# Notebook Author: 
### Brandon Salter 

In [None]:
# link to data: https://drive.google.com/file/d/1KErBeVoLADCa16ck7ReCMkfiRF4Ly_Lp/view?usp=sharing

# Dependencies

In [61]:
import json 
from google.cloud import bigquery
from google.oauth2 import service_account
import pandas as pd
from tqdm import tqdm
import os
lines = 101916*2
print(pd.get_option('display.max_columns'))
pd.set_option('display.max_columns', 100)
print(pd.get_option('display.max_columns'))

100
100


# Write Data to MongoDB and BigQuery

In [2]:
path = '/Users/brandonsalter/Documents/TwitterSearchApp_694_Team4_2024/project_key.json'
credentials = service_account.Credentials.from_service_account_file(path)

project_id = 'msds-417117'
client = bigquery.Client(credentials= credentials,project=project_id)

In [3]:
tweets_dataset = "msds-417117.Tweets"
tweets_table = "msds-417117.Tweets.Tweets"
retweets_dataset = "msds-417117.Retweets"
retweets_table = "msds-417117.Retweets.Retweets"

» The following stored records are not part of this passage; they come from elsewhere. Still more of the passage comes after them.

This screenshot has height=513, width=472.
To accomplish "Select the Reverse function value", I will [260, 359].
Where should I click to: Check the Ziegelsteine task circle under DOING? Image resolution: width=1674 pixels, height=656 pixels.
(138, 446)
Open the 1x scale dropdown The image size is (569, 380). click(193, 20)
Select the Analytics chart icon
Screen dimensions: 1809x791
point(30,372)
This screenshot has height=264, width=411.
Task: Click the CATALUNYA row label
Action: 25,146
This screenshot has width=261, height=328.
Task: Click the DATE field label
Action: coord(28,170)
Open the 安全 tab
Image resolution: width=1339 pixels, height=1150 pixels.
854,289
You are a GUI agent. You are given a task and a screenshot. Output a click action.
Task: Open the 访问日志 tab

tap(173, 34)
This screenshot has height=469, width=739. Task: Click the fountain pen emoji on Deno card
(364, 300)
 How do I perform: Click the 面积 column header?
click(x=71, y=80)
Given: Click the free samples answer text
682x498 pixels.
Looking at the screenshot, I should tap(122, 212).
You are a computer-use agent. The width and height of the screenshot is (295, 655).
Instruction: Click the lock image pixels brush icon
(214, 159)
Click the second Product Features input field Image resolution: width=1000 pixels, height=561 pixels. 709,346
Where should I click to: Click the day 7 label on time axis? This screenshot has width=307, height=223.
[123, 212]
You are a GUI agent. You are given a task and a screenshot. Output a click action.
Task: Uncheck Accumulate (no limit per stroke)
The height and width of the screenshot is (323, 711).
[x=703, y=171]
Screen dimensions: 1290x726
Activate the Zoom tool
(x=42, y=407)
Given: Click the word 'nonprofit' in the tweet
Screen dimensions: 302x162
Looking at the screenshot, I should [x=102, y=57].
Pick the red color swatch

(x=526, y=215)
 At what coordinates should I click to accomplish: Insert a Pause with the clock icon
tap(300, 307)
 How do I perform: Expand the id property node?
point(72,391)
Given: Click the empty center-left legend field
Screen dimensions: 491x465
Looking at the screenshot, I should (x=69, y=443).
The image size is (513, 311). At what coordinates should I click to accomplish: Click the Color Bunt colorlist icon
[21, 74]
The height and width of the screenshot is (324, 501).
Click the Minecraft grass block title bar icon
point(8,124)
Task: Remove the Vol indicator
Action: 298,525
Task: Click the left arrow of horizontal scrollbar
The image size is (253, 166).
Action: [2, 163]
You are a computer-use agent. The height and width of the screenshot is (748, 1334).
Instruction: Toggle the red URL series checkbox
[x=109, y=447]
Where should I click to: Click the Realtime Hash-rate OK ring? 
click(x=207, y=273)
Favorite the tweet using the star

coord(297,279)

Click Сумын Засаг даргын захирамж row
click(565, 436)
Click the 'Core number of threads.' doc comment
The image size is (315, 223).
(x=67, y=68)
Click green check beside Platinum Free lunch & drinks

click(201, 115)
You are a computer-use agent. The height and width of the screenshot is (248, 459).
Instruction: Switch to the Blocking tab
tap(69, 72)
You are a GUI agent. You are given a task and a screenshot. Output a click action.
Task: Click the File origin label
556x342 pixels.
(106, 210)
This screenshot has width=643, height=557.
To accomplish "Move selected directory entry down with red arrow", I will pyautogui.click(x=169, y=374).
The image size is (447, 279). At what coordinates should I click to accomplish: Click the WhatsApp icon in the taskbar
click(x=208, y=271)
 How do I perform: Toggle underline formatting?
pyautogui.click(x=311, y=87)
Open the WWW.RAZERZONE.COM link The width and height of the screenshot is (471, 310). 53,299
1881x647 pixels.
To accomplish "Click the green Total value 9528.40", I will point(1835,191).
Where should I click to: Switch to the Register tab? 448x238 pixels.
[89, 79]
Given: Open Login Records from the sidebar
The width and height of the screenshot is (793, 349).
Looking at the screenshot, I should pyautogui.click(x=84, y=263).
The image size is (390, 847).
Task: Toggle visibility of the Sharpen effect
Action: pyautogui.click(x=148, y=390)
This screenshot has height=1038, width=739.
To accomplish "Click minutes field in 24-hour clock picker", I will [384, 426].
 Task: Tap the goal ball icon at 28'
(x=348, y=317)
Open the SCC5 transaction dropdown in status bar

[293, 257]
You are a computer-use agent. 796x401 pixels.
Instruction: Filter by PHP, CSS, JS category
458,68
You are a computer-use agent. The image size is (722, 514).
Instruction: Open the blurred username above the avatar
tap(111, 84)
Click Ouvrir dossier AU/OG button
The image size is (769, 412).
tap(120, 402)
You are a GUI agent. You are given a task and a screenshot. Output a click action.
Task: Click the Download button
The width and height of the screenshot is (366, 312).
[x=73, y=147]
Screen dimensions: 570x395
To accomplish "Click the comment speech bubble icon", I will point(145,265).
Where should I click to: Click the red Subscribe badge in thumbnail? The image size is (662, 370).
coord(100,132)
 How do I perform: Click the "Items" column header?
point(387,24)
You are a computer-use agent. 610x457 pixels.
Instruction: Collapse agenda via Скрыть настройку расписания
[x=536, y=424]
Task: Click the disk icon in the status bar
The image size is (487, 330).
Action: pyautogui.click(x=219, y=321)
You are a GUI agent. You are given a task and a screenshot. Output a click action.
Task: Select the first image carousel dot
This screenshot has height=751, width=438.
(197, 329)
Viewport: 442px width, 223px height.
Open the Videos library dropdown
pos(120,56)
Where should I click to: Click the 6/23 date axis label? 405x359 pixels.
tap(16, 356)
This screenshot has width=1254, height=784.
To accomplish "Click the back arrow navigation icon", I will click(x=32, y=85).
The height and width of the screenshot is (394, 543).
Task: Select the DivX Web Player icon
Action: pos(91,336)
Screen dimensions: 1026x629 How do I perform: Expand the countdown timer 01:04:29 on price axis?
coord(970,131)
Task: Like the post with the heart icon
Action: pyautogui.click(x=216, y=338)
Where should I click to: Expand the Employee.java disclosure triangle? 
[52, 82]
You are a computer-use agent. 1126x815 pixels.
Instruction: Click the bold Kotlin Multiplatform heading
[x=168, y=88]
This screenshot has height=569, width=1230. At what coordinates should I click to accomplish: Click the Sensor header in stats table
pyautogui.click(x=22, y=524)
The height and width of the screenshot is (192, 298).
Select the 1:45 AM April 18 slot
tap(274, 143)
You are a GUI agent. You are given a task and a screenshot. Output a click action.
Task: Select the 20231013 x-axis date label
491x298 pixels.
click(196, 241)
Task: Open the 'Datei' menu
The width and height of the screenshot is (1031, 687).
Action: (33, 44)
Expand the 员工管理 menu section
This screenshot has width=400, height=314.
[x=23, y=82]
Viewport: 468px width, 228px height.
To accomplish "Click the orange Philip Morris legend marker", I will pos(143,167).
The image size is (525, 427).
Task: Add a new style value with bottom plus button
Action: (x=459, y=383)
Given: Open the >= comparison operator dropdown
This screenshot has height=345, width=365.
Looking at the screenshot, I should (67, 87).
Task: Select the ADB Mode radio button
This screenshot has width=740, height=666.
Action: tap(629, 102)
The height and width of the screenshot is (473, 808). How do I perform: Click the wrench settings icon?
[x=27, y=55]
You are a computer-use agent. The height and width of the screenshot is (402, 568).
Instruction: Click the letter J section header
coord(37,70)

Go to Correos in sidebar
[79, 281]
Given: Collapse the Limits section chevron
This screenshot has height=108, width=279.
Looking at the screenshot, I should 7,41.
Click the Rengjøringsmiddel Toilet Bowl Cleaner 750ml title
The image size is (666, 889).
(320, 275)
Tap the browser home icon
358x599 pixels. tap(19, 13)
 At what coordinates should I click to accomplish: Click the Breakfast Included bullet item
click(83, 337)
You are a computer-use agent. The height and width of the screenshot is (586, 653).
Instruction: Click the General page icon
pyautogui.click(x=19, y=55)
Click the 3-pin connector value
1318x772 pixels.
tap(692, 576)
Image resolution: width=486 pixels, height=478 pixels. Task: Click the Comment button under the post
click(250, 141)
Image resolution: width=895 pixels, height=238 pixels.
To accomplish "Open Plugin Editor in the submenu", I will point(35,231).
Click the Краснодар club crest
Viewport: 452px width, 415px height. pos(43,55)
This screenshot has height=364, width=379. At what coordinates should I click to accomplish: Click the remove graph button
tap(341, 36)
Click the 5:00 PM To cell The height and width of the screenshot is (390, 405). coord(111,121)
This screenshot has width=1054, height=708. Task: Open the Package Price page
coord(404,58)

def create_dataset(dataset_id):
    # TODO(developer): Set dataset_id to the ID of the dataset to create.
    # dataset_id = "{}.your_dataset".format(client.project)

    # Construct a full Dataset object to send to the API.
    dataset = bigquery.Dataset(dataset_id)

    # TODO(developer): Specify the geographic location where the dataset should reside.
    dataset.location = "US"

    # Send the dataset to the API for creation, with an explicit timeout.
    # Raises google.api_core.exceptions.Conflict if the Dataset already
    # exists within the project.
    dataset = client.create_dataset(dataset, timeout=30)  # Make an API request.
    print("Created dataset {}.{}".format(client.project, dataset.dataset_id))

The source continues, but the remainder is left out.